#### Exercise requirements
Tally every line of the material that includes "computer", then give the tally and nothing else.

#### Given data
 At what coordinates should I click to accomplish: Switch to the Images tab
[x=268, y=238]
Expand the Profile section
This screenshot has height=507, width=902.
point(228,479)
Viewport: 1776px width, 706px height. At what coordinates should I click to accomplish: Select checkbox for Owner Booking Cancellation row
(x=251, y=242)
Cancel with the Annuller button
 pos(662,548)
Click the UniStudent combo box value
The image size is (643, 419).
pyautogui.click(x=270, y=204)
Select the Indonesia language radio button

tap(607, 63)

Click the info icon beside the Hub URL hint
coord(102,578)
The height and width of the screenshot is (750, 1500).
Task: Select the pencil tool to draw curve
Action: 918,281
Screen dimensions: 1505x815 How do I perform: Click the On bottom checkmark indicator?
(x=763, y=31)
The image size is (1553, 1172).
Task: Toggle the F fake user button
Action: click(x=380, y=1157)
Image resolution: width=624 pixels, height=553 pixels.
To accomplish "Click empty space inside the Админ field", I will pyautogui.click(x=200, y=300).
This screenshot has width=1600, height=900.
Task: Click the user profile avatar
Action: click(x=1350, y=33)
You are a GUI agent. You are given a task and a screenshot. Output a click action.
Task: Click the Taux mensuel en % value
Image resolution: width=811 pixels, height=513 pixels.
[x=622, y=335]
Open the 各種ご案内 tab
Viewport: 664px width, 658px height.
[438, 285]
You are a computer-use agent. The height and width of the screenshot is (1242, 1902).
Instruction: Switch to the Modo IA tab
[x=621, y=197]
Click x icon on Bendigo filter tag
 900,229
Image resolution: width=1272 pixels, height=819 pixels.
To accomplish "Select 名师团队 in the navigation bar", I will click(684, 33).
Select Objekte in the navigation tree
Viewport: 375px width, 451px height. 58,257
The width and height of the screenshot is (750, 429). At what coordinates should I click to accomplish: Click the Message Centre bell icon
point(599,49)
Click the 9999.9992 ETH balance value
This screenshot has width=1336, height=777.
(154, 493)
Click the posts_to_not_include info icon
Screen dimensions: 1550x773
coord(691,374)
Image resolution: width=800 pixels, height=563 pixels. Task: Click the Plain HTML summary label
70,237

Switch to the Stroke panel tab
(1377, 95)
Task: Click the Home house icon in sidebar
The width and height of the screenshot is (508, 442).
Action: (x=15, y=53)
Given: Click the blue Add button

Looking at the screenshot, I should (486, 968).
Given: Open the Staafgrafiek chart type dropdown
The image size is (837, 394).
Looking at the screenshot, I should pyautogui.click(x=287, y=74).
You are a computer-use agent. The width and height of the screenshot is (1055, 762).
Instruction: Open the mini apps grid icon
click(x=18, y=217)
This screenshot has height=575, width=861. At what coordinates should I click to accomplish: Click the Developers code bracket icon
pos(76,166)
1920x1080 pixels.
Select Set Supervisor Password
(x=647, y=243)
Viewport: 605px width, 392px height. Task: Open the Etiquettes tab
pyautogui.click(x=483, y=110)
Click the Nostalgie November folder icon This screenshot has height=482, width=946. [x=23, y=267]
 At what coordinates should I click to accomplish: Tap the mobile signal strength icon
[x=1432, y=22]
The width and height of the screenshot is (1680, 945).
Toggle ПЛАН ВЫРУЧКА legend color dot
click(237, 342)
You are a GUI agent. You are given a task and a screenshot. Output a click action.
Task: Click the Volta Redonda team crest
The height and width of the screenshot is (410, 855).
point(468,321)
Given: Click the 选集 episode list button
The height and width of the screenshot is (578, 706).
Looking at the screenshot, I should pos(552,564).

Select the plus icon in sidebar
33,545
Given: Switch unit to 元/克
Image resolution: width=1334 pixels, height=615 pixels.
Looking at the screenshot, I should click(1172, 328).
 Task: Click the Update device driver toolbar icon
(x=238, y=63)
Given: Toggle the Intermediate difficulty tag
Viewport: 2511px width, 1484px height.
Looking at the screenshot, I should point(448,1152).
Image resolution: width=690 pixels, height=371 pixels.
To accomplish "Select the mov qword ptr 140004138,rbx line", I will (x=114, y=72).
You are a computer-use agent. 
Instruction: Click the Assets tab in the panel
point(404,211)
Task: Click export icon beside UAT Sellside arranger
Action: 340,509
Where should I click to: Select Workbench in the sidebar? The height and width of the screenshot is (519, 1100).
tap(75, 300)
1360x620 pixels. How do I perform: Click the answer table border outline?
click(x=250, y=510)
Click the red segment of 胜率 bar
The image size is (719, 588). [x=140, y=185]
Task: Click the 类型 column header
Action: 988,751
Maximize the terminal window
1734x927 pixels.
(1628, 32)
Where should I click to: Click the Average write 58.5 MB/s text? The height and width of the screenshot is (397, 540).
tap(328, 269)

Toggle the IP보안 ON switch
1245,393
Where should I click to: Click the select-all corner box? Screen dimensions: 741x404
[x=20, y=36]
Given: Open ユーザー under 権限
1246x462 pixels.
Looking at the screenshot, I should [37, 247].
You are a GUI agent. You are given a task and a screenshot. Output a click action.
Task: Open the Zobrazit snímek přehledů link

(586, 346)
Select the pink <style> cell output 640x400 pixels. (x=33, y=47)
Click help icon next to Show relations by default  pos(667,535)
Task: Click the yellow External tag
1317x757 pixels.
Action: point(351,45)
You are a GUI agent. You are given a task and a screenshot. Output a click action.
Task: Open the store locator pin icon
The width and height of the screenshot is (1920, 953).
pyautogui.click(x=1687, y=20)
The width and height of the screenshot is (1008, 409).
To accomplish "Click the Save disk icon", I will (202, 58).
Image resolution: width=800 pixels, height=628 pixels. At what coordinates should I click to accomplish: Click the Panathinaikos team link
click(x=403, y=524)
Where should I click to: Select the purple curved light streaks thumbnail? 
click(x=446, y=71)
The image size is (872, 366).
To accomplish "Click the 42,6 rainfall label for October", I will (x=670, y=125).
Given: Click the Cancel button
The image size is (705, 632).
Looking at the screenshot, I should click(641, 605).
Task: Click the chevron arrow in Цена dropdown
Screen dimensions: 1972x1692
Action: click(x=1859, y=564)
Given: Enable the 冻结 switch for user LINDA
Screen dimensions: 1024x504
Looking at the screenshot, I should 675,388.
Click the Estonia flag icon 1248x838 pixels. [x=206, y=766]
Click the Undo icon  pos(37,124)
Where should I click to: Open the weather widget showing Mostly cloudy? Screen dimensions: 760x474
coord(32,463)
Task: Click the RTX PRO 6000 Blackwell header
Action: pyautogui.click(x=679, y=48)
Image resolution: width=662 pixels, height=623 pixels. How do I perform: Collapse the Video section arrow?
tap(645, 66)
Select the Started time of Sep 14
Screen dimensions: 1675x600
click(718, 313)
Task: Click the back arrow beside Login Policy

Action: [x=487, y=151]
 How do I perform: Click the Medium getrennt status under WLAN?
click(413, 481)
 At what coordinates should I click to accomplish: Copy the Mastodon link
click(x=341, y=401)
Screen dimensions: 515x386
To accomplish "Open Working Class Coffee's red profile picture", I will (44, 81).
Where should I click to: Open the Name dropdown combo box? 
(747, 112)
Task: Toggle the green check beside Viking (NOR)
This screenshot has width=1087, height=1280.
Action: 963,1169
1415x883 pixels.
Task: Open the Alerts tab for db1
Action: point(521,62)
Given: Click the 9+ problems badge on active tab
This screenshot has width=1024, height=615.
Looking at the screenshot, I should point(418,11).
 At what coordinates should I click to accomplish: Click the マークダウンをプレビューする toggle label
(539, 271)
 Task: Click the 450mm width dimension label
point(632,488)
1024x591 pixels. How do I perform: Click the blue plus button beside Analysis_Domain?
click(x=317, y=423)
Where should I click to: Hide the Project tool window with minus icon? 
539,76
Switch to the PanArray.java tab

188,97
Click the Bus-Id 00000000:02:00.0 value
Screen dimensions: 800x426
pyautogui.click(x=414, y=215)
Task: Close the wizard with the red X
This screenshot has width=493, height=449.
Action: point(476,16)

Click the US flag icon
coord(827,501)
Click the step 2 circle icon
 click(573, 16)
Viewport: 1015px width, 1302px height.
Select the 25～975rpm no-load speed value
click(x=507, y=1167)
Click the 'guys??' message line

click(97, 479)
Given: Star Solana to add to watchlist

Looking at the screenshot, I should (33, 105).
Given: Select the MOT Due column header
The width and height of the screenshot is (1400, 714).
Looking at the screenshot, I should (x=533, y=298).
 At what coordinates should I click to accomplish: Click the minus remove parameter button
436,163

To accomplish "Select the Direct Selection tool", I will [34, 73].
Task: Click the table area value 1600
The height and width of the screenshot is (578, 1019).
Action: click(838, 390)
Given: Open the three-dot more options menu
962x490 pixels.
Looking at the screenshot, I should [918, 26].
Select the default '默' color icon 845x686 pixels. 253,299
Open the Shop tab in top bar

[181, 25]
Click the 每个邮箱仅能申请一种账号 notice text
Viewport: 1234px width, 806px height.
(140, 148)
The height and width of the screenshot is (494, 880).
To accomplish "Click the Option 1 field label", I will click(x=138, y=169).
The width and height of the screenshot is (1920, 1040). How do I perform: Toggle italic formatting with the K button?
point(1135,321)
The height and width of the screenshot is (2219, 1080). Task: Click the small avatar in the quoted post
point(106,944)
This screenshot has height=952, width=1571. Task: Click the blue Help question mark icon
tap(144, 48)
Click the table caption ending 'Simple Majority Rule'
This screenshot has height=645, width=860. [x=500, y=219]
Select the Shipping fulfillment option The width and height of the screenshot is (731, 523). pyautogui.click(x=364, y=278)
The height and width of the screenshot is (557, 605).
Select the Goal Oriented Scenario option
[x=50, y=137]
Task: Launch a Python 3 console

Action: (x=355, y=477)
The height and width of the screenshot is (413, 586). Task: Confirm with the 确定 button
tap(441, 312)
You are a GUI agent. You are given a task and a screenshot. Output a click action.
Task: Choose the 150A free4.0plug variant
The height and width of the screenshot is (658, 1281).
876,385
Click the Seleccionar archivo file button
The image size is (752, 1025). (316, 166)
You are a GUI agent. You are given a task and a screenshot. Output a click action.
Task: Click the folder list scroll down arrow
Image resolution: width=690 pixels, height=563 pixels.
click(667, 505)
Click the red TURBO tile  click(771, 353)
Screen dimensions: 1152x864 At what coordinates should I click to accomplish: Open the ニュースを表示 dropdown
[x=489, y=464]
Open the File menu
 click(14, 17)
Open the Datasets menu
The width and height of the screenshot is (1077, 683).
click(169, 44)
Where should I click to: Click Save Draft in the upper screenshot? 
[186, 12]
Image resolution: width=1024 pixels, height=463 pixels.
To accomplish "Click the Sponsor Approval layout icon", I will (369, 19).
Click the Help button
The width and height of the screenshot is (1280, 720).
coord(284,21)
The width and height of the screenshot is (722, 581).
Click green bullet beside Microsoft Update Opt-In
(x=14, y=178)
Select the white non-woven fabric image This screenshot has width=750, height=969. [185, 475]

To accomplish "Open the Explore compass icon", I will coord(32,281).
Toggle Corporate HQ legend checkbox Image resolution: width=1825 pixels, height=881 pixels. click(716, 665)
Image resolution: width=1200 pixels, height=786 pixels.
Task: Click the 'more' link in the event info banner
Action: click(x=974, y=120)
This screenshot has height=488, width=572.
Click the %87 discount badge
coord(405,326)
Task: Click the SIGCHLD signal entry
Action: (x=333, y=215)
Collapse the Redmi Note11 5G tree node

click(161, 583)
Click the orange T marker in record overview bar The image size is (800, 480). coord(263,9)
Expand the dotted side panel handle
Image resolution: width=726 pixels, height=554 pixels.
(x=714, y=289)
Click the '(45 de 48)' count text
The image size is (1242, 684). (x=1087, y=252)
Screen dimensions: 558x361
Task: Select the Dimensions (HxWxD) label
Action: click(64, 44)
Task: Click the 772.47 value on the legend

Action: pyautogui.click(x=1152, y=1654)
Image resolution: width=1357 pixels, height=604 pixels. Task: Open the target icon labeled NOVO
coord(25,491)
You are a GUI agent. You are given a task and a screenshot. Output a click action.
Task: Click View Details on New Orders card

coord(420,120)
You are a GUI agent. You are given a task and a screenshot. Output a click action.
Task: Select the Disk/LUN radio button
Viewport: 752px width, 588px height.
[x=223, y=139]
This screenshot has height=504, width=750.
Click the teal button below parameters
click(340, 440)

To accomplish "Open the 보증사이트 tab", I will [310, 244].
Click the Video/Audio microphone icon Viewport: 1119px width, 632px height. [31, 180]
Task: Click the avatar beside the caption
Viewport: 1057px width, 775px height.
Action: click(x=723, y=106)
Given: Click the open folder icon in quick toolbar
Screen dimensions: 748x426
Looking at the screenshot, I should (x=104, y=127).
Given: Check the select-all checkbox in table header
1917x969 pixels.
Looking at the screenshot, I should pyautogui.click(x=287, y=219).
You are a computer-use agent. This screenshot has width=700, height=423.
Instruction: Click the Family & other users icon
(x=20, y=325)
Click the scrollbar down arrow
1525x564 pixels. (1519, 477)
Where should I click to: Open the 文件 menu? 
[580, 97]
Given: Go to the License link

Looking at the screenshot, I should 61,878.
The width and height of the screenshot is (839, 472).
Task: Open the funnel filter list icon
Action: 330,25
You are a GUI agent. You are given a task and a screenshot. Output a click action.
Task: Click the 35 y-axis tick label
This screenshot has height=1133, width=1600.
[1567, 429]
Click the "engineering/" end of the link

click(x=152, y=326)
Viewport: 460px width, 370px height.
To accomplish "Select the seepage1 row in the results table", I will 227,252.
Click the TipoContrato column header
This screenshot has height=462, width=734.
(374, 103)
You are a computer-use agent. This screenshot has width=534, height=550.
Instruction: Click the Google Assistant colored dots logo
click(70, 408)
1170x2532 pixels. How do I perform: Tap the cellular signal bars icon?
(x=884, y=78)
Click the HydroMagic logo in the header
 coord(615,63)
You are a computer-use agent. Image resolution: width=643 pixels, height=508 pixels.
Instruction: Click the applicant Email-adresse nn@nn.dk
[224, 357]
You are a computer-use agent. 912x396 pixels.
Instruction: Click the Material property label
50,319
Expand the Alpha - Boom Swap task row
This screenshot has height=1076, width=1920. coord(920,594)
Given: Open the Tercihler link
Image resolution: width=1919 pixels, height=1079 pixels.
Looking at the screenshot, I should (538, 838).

#### Answer for this exercise
7